What if I have reason to think a post is terrible?

Negative voting is also allowed, where a negative votes costs the same as a positive vote i.e. 4 votes costs the same as −4 votes. I think this probably deals with such cases fine.

What about AI alignment writing, or other writing that I feel I cannot evaluate?

So let me first deal with the most obvious case here, which is AI alignment writing. I think these posts are important research from the perspective of the long-term future of civilization, but also they aren’t of direct interest to most users of LessWrong, and more importantly many users can’t personally tell which posts are good or bad.

For one, I think that alignment ideas are very important and I plan to personally work on it in a focused way, and so I’m not too worried about it not all getting recognised in this review process. I’d ideally like to make books of the Embedded Agency, Iterated Amplification, and Value Learning sequences, for example, so I’m not too bothered if the best ideas from each of those aren’t in the LessWrong 2018 book.

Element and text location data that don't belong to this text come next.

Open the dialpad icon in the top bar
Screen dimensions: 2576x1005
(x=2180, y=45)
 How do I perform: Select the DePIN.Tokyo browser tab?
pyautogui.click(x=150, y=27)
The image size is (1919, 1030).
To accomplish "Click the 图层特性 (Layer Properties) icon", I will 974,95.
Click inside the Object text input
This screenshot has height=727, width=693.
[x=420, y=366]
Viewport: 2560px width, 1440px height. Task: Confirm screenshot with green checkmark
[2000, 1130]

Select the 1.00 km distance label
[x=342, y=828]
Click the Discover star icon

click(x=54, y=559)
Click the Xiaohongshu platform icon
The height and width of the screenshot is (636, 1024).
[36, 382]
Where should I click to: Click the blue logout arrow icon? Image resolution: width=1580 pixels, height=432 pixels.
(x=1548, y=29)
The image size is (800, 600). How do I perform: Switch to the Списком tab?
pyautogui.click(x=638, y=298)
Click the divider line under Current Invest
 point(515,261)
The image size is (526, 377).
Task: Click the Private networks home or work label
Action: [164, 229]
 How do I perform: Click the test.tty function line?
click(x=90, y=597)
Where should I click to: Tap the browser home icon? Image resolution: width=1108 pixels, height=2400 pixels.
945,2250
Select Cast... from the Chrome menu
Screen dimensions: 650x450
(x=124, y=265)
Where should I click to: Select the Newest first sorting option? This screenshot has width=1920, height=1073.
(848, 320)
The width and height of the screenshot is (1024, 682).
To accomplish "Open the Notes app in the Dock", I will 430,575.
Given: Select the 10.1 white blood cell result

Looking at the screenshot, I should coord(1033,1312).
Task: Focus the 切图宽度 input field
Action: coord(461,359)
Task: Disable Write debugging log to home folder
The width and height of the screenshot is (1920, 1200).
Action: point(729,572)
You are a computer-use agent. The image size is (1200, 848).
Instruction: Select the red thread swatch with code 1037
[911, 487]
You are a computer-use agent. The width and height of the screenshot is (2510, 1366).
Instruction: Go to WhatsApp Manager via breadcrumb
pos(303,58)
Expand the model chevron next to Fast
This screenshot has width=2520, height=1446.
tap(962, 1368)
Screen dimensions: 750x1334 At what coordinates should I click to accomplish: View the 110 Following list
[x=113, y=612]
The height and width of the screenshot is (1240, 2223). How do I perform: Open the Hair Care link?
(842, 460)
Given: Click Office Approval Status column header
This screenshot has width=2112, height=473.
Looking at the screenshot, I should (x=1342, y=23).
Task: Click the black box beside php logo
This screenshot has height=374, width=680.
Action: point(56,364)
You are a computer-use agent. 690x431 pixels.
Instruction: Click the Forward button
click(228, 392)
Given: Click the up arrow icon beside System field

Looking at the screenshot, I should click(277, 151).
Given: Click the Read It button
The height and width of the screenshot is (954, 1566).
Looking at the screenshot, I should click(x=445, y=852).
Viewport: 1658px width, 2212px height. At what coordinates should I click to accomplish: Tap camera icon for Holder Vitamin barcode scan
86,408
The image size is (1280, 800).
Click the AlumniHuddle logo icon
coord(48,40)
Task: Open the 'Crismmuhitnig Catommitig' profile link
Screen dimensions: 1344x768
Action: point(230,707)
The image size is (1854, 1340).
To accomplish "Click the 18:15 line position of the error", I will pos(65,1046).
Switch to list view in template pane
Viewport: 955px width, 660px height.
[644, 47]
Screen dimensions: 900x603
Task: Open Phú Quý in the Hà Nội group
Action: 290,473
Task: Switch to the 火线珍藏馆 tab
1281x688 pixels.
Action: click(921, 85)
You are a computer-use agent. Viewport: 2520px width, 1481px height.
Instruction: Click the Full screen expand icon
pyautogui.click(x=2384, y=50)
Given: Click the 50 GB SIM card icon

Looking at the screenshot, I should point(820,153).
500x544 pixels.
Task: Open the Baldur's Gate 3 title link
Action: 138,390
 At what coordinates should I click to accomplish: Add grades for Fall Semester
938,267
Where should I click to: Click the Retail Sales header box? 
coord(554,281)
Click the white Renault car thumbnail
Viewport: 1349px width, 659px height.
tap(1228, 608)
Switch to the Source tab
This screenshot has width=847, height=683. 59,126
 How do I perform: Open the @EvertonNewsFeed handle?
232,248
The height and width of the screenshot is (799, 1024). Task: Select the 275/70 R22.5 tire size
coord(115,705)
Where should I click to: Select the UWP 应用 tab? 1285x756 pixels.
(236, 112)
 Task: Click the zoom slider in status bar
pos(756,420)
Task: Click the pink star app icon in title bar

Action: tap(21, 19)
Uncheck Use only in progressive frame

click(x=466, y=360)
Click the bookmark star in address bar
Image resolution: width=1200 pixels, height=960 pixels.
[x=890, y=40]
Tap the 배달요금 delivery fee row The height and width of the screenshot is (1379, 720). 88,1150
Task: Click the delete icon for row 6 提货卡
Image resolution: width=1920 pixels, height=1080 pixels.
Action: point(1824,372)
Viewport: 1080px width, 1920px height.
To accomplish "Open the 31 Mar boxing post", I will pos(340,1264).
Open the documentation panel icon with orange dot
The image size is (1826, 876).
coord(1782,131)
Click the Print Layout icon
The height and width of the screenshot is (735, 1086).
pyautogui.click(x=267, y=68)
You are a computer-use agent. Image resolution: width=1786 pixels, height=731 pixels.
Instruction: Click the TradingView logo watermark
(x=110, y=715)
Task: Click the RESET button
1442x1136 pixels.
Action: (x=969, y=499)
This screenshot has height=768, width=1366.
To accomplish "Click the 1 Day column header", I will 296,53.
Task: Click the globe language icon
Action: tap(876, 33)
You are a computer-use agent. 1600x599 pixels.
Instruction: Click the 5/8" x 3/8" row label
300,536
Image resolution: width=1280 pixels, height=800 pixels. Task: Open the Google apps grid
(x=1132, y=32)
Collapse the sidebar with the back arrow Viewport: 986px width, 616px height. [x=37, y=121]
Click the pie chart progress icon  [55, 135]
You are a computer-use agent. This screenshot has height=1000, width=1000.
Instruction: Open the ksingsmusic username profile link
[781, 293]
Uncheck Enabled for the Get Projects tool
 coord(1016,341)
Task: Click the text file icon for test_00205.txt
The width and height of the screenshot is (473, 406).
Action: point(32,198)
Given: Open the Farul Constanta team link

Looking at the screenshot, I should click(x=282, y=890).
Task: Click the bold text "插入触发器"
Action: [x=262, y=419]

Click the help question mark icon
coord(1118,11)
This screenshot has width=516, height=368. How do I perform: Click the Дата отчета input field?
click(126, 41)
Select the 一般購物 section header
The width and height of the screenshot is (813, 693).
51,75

For two, I think that I think there is a deep connection between AI alignment and rationality, and that much key stuff for thinking about both (bayes, information theory, embedded agency, etc) has been very useful for me in thinking about both AI alignment and personal decision making. I think that some of the best alignment content consists of deep insights that many rationalists will find useful, so I do think some of it will pass this bar.

For three, I still think I trust users to have a good sense of what content is valuable. I think I have a sense of what alignment content is useful in part because I trust other users in a bunch of ways (Paul Christiano, Wei Dai, Abram Demski, etc). There’s no rule saying you can’t update on the ideas and judgement of people you trust.

Overall I trust users and their judgments quite a bit, and if users feel they can’t tell if a post is good, then I think I want to trust that judgment.

Is this too much cognitive overhead for LW users?

I am open to ideas for more efficient voting systems.

A key thing about spreading it over two weeks, means that users don’t have to do it in a single sitting. Personally, I feel like I can cast my quadratic votes on 75 posts in about 20 mins, and then will want to come back to it a few days later to see if it still feels right. However Ray found it took him more like 2 hours of heavy work, and feels like the system will be too complicated for most people to get a handle on.

I think the minimum effort is fairly low, so I expect most users to have a fine time, but I’m happy to receive public and private feedback about this. In general I likely want to make a brief survey for afterwards, about how the whole process went.